- [DATASET RECORDS]:
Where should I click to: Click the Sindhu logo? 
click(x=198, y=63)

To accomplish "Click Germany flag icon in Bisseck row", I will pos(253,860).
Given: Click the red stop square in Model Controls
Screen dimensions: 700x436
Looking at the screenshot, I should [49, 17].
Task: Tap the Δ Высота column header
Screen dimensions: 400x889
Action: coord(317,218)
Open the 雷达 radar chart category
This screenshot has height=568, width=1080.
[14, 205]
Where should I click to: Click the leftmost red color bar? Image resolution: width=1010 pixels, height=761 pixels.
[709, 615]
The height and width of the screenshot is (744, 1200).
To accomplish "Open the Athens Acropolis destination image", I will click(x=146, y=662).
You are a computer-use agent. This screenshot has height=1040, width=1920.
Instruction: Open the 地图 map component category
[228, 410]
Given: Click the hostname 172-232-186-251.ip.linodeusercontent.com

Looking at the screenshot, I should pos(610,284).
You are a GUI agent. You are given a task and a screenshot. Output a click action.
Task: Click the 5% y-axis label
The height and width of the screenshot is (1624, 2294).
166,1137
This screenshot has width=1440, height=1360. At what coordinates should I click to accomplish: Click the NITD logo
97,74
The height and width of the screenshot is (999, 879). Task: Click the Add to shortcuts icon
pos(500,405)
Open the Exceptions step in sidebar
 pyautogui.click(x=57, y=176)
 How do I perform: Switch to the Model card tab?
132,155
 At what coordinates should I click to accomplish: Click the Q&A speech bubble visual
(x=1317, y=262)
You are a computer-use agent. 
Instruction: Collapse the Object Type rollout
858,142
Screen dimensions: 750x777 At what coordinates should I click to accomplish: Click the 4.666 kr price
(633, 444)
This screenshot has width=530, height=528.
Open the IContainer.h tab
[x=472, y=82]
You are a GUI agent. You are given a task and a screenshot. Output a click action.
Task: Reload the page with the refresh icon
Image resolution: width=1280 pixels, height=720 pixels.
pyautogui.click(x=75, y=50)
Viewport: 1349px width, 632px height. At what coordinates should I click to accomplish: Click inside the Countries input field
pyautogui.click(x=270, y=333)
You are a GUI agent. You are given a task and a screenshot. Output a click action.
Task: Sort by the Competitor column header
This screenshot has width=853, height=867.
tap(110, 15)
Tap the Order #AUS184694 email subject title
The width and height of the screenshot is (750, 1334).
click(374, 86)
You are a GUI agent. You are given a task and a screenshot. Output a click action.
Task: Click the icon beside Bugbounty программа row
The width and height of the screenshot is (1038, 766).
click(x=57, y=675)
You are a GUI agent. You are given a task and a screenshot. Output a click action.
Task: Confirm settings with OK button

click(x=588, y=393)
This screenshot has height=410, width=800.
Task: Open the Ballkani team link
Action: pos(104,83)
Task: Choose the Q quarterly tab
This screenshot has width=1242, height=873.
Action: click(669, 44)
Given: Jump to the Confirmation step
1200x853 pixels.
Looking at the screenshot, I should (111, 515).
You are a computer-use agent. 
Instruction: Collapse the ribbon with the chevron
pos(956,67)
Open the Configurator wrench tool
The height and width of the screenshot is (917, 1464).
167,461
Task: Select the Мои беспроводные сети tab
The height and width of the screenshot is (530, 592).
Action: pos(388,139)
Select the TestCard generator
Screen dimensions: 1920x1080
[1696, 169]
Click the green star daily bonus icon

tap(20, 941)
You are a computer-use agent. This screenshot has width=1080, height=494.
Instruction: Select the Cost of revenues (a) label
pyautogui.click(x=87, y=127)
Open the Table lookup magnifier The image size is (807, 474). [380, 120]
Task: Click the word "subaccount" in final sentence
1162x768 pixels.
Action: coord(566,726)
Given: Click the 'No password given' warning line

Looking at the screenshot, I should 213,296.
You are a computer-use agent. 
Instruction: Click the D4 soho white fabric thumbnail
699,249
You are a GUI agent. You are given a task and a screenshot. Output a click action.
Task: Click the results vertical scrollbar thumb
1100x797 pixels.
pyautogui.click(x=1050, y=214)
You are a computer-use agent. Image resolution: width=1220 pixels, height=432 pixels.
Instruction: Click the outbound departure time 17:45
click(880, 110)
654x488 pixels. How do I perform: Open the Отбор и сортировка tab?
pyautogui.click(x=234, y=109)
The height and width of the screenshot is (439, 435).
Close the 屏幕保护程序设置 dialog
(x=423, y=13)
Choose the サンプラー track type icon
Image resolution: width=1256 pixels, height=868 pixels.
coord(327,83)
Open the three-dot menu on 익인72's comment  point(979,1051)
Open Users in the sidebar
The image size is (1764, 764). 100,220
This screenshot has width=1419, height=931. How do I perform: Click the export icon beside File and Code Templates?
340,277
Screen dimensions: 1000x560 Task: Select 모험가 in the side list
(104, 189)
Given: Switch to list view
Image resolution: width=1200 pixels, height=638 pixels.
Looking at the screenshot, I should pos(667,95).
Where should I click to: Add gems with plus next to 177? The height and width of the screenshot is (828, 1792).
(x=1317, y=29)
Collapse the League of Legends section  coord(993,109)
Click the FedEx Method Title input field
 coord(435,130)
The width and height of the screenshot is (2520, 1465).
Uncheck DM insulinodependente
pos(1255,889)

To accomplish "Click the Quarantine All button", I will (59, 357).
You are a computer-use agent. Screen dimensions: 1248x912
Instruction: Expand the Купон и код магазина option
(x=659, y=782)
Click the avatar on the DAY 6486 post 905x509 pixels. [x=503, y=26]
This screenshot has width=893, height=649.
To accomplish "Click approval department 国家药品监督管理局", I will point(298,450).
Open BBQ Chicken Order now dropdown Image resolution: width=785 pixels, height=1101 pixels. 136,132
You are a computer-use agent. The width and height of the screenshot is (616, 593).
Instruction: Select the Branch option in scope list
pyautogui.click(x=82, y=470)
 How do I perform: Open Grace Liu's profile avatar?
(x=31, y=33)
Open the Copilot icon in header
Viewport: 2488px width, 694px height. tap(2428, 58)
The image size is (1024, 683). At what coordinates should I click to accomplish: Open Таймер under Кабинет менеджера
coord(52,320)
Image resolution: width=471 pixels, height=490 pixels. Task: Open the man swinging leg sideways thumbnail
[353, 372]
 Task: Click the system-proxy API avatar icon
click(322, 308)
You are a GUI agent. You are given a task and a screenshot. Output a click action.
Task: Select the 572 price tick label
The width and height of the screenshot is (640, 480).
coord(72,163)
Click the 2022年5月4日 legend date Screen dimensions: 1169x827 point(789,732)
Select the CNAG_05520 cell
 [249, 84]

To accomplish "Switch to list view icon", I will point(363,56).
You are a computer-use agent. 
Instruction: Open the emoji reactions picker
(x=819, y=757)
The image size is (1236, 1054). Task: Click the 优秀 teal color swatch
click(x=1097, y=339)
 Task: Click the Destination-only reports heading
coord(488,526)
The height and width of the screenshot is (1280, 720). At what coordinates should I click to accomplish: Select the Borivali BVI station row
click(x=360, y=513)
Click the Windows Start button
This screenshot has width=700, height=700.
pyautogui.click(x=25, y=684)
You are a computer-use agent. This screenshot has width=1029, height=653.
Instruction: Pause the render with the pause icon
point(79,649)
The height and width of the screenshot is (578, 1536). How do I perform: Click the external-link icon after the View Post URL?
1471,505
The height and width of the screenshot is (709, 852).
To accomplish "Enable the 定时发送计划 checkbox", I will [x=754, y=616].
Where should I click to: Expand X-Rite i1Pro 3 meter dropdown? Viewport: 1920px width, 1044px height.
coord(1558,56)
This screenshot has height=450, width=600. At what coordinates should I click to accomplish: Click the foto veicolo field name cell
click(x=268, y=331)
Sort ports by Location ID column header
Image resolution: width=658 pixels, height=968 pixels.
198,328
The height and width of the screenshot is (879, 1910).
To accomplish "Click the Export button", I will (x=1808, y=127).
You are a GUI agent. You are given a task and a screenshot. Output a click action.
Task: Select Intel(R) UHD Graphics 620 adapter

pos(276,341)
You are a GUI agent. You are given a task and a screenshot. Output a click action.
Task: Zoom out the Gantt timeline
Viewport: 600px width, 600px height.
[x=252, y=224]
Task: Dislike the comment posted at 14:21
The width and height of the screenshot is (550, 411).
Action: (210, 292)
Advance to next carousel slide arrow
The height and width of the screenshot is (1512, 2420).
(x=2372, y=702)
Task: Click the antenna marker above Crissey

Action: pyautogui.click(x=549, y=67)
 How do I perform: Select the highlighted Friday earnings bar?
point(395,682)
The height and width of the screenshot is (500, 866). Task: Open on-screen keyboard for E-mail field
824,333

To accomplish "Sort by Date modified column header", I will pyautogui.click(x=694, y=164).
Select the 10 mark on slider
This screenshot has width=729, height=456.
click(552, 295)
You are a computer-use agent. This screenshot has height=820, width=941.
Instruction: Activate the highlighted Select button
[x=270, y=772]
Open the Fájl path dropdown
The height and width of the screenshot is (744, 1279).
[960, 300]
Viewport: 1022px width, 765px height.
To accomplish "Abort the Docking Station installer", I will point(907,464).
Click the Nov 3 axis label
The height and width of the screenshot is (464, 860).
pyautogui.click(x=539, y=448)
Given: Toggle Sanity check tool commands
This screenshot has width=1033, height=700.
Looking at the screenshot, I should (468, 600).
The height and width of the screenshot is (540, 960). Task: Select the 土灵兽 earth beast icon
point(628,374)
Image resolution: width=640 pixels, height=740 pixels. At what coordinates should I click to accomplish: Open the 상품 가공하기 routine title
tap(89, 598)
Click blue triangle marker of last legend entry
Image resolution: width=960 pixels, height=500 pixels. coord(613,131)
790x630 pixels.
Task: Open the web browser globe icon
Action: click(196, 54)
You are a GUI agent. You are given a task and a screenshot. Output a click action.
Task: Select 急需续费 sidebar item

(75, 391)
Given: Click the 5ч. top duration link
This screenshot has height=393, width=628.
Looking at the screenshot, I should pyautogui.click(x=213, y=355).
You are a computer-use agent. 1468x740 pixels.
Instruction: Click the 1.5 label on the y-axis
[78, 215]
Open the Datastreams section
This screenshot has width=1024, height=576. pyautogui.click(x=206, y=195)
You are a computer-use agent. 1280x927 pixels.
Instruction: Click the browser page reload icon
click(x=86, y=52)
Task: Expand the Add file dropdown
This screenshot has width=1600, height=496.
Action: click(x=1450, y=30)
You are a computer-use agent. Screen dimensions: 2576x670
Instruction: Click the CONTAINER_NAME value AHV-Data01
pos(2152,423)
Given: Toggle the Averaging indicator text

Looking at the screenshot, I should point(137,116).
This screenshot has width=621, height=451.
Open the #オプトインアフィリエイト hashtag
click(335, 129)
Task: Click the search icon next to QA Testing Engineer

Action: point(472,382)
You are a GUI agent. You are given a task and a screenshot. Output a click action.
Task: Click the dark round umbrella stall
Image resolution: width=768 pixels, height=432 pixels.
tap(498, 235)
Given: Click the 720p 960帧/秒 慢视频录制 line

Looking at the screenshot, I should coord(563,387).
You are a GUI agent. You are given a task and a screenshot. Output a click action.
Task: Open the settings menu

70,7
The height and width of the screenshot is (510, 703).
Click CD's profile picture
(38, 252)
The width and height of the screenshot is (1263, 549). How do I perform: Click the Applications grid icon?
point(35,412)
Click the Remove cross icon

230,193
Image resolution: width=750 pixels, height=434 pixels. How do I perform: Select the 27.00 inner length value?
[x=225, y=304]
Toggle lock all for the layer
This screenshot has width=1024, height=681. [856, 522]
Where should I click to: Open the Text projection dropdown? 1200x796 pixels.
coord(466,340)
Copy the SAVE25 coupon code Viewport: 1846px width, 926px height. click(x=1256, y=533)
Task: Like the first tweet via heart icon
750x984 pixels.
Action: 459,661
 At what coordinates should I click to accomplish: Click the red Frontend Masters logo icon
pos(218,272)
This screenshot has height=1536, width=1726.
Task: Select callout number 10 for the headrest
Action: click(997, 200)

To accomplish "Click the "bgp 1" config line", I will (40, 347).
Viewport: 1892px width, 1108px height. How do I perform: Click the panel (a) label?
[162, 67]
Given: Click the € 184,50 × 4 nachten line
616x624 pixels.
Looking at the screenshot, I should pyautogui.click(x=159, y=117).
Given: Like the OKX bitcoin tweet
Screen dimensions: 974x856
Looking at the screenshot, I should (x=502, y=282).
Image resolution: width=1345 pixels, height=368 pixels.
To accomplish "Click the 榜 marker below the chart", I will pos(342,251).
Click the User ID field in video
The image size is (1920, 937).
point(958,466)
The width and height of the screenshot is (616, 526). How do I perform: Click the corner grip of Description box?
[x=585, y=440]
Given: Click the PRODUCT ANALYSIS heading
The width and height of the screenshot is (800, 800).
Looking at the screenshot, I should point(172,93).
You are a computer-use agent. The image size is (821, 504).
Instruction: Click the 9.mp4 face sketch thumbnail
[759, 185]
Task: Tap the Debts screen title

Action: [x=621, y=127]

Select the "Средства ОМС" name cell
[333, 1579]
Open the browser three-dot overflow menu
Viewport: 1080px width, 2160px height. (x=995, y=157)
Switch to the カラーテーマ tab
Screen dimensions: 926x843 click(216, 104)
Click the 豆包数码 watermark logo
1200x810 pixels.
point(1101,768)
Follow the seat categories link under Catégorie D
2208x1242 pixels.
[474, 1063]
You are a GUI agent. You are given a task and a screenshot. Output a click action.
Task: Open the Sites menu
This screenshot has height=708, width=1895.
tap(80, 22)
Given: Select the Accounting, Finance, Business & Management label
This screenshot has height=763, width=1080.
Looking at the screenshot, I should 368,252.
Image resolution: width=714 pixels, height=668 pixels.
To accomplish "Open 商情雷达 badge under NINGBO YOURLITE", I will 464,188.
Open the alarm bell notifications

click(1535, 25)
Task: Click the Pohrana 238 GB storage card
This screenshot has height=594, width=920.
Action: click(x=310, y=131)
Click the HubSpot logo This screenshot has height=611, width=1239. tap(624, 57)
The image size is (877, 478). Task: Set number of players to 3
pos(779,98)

- [EXERCISE PROMPT]: List each line of the entries that holds the string "tweet".

- [SOLUTION TO THE EXERCISE]:
Task: Like the first tweet via heart icon
Given: Like the OKX bitcoin tweet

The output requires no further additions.